[Pixel coordinate grounding data]
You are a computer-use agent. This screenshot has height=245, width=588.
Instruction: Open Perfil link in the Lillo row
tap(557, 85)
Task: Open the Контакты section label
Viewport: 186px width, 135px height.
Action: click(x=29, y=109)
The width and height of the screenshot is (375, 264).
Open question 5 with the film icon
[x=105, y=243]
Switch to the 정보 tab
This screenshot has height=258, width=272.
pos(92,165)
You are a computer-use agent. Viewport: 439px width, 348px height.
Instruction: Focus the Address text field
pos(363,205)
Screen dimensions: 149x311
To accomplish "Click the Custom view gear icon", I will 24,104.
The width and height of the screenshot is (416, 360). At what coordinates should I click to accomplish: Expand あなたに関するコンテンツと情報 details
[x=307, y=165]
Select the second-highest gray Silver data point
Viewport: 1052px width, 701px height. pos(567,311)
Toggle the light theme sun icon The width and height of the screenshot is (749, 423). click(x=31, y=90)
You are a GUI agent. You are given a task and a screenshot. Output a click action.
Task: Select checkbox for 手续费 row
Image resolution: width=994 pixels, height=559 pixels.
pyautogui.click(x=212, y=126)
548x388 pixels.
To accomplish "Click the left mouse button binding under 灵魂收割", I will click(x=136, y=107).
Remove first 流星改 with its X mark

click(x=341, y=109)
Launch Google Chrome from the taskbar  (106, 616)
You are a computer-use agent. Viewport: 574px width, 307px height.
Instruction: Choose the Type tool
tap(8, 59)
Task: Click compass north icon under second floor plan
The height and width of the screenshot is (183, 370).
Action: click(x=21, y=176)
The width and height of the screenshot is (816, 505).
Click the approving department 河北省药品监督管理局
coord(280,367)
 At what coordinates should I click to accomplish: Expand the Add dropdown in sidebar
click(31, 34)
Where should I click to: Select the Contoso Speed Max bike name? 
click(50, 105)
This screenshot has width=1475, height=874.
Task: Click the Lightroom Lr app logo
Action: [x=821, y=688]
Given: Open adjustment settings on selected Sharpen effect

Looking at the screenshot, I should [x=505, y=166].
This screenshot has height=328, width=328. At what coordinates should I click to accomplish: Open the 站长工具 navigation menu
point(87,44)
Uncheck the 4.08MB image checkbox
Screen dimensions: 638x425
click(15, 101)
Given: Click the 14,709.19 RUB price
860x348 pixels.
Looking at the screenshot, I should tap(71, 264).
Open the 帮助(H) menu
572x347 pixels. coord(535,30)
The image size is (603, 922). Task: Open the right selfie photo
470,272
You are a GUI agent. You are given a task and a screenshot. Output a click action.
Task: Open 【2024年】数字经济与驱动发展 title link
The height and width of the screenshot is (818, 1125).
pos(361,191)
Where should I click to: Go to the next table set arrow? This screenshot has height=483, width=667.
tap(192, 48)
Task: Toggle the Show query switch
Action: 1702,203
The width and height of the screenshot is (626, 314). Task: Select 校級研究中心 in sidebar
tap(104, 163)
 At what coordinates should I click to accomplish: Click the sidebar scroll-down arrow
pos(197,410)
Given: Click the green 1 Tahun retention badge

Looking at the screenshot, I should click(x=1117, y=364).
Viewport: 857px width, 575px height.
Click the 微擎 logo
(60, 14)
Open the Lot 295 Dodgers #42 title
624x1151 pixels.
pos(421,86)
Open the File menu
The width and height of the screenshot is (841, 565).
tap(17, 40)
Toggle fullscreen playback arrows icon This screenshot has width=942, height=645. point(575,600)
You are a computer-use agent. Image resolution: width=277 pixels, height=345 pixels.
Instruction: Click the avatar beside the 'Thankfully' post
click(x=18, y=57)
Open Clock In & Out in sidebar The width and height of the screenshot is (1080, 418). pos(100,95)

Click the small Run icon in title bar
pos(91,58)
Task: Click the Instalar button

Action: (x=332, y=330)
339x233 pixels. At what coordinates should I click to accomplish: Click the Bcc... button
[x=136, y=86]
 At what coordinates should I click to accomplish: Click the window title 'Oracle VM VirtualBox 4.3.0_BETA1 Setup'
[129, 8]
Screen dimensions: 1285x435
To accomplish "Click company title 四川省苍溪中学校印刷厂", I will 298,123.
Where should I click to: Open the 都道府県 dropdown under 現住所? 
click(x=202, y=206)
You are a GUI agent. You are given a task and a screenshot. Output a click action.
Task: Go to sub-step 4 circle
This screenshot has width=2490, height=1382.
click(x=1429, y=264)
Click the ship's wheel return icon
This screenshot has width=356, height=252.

Your objective: Transcribe all the data word for word, as it appears above.

Finished exercise:
You are a computer-use agent. This screenshot has height=245, width=588.
Instruction: Open Perfil link in the Lillo row
tap(557, 85)
Task: Open the Контакты section label
Viewport: 186px width, 135px height.
Action: click(x=29, y=109)
The width and height of the screenshot is (375, 264).
Open question 5 with the film icon
[x=105, y=243]
Switch to the 정보 tab
This screenshot has height=258, width=272.
pos(92,165)
You are a computer-use agent. Viewport: 439px width, 348px height.
Instruction: Focus the Address text field
pos(363,205)
Screen dimensions: 149x311
To accomplish "Click the Custom view gear icon", I will 24,104.
The width and height of the screenshot is (416, 360). At what coordinates should I click to accomplish: Expand あなたに関するコンテンツと情報 details
[x=307, y=165]
Select the second-highest gray Silver data point
Viewport: 1052px width, 701px height. pos(567,311)
Toggle the light theme sun icon The width and height of the screenshot is (749, 423). click(x=31, y=90)
You are a GUI agent. You are given a task and a screenshot. Output a click action.
Task: Select checkbox for 手续费 row
Image resolution: width=994 pixels, height=559 pixels.
pyautogui.click(x=212, y=126)
548x388 pixels.
To accomplish "Click the left mouse button binding under 灵魂收割", I will click(x=136, y=107).
Remove first 流星改 with its X mark

click(x=341, y=109)
Launch Google Chrome from the taskbar  (106, 616)
You are a computer-use agent. Viewport: 574px width, 307px height.
Instruction: Choose the Type tool
tap(8, 59)
Task: Click compass north icon under second floor plan
The height and width of the screenshot is (183, 370).
Action: click(x=21, y=176)
The width and height of the screenshot is (816, 505).
Click the approving department 河北省药品监督管理局
coord(280,367)
 At what coordinates should I click to accomplish: Expand the Add dropdown in sidebar
click(31, 34)
Where should I click to: Select the Contoso Speed Max bike name? 
click(50, 105)
This screenshot has width=1475, height=874.
Task: Click the Lightroom Lr app logo
Action: [x=821, y=688]
Given: Open adjustment settings on selected Sharpen effect

Looking at the screenshot, I should [x=505, y=166].
This screenshot has height=328, width=328. At what coordinates should I click to accomplish: Open the 站长工具 navigation menu
point(87,44)
Uncheck the 4.08MB image checkbox
Screen dimensions: 638x425
click(15, 101)
Given: Click the 14,709.19 RUB price
860x348 pixels.
Looking at the screenshot, I should tap(71, 264).
Open the 帮助(H) menu
572x347 pixels. coord(535,30)
The image size is (603, 922). Task: Open the right selfie photo
470,272
You are a GUI agent. You are given a task and a screenshot. Output a click action.
Task: Open 【2024年】数字经济与驱动发展 title link
The height and width of the screenshot is (818, 1125).
pos(361,191)
Where should I click to: Go to the next table set arrow? This screenshot has height=483, width=667.
tap(192, 48)
Task: Toggle the Show query switch
Action: 1702,203
The width and height of the screenshot is (626, 314). Task: Select 校級研究中心 in sidebar
tap(104, 163)
 At what coordinates should I click to accomplish: Click the sidebar scroll-down arrow
pos(197,410)
Given: Click the green 1 Tahun retention badge

Looking at the screenshot, I should click(x=1117, y=364).
Viewport: 857px width, 575px height.
Click the 微擎 logo
(60, 14)
Open the Lot 295 Dodgers #42 title
624x1151 pixels.
pos(421,86)
Open the File menu
The width and height of the screenshot is (841, 565).
tap(17, 40)
Toggle fullscreen playback arrows icon This screenshot has width=942, height=645. point(575,600)
You are a computer-use agent. Image resolution: width=277 pixels, height=345 pixels.
Instruction: Click the avatar beside the 'Thankfully' post
click(x=18, y=57)
Open Clock In & Out in sidebar The width and height of the screenshot is (1080, 418). pos(100,95)

Click the small Run icon in title bar
pos(91,58)
Task: Click the Instalar button

Action: (x=332, y=330)
339x233 pixels. At what coordinates should I click to accomplish: Click the Bcc... button
[x=136, y=86]
 At what coordinates should I click to accomplish: Click the window title 'Oracle VM VirtualBox 4.3.0_BETA1 Setup'
[129, 8]
Screen dimensions: 1285x435
To accomplish "Click company title 四川省苍溪中学校印刷厂", I will 298,123.
Where should I click to: Open the 都道府県 dropdown under 現住所? 
click(x=202, y=206)
You are a GUI agent. You are given a task and a screenshot. Output a click action.
Task: Go to sub-step 4 circle
This screenshot has width=2490, height=1382.
click(x=1429, y=264)
Click the ship's wheel return icon
This screenshot has width=356, height=252.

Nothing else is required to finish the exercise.